What is needed
Where the line with "Task: Tap read" appears below, start writing out lines exactly, and finish with the line with "The width and", which is included; write out nothing else.
*** Opening Dataset extract ***
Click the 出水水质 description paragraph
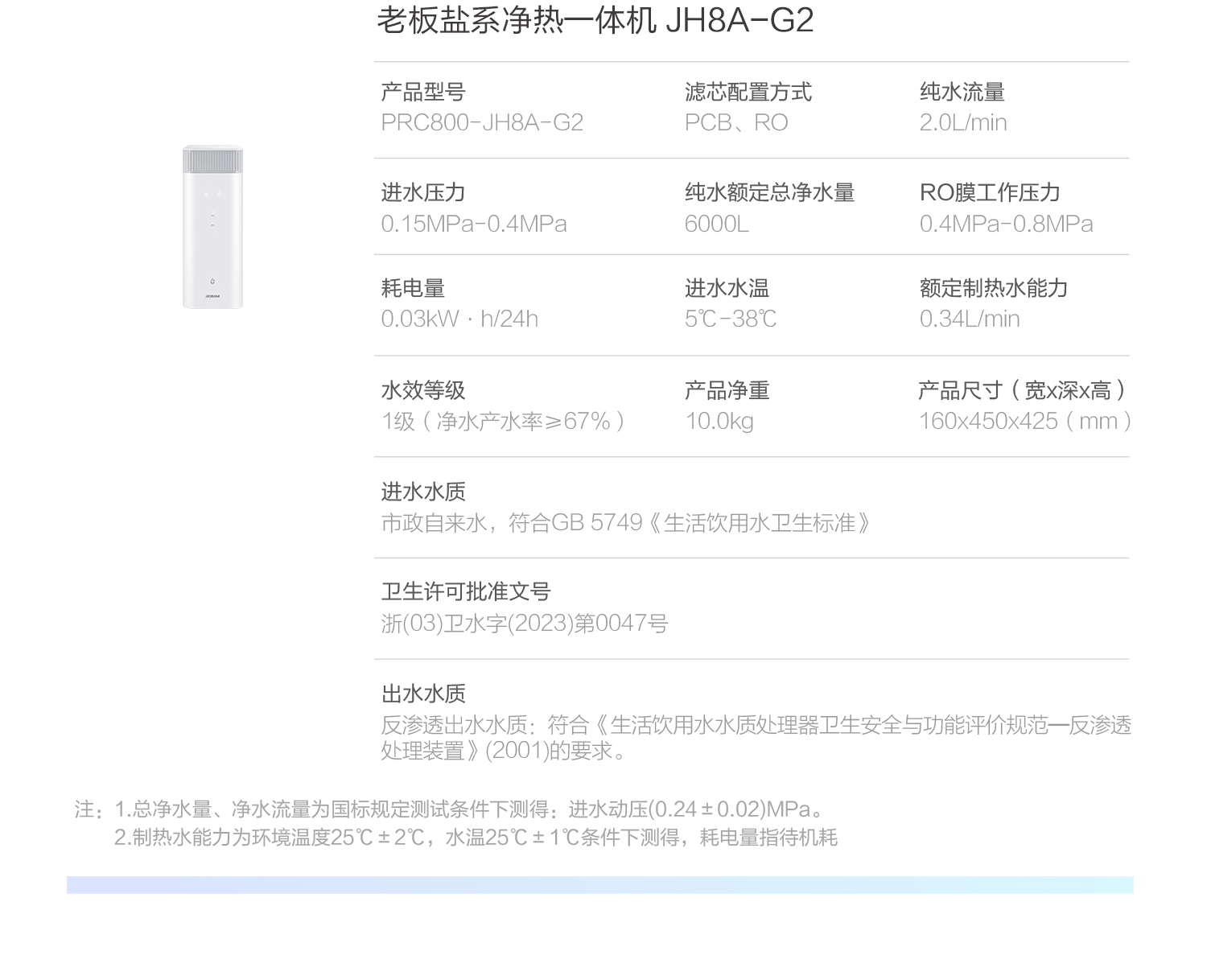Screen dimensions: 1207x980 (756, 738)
*** Closing Dataset extract ***
*** Opening Dataset extract ***
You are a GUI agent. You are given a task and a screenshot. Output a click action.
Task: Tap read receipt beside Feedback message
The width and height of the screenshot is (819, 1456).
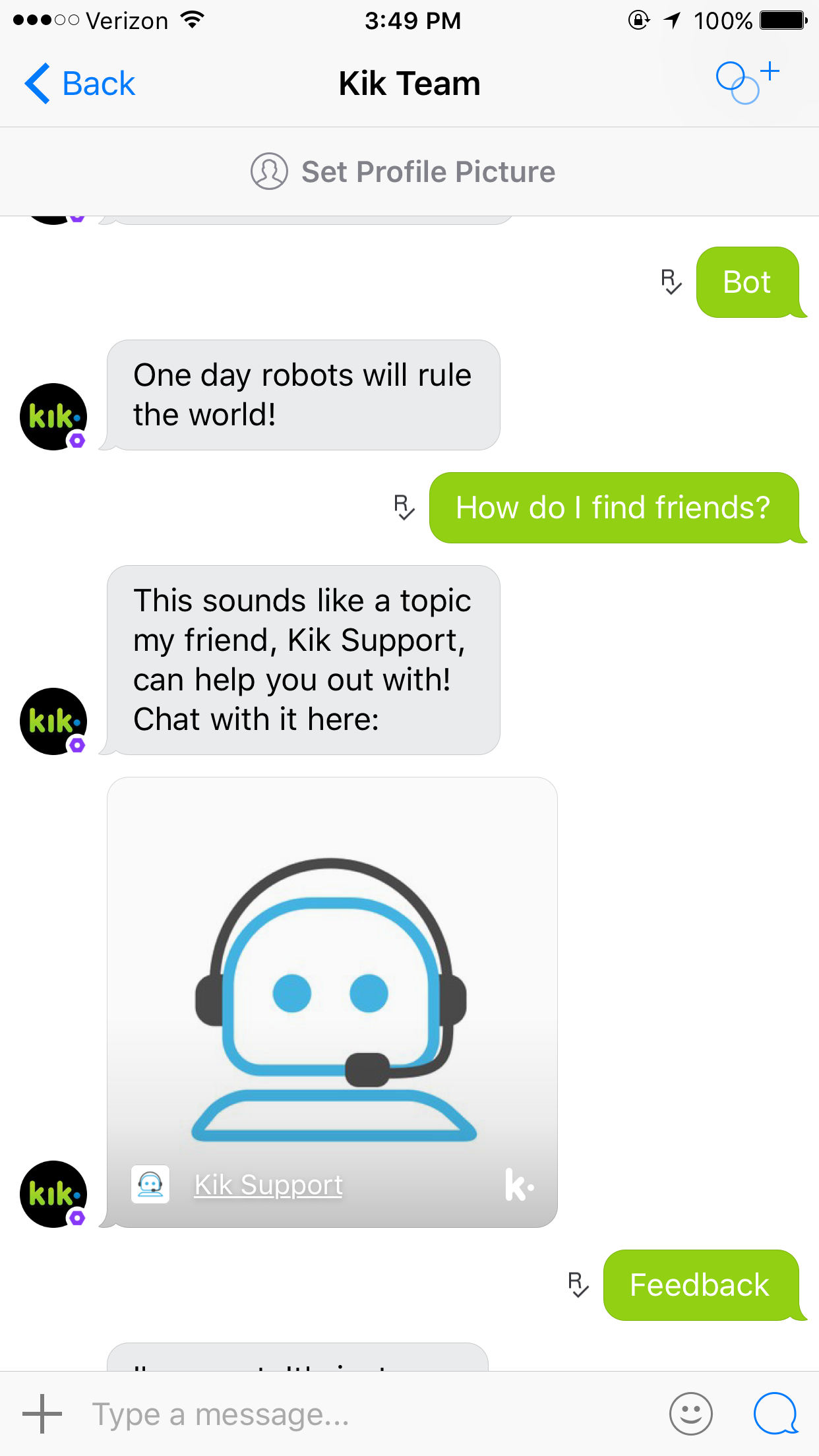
*** Closing Dataset extract ***
*** Opening Dataset extract ***
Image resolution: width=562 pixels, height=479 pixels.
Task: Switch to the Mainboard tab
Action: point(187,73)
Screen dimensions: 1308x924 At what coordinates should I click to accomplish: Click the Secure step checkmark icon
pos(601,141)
*** Closing Dataset extract ***
Answer to the problem
Task: Tap read receipt beside Feedback message
The width and height of the screenshot is (819, 1456).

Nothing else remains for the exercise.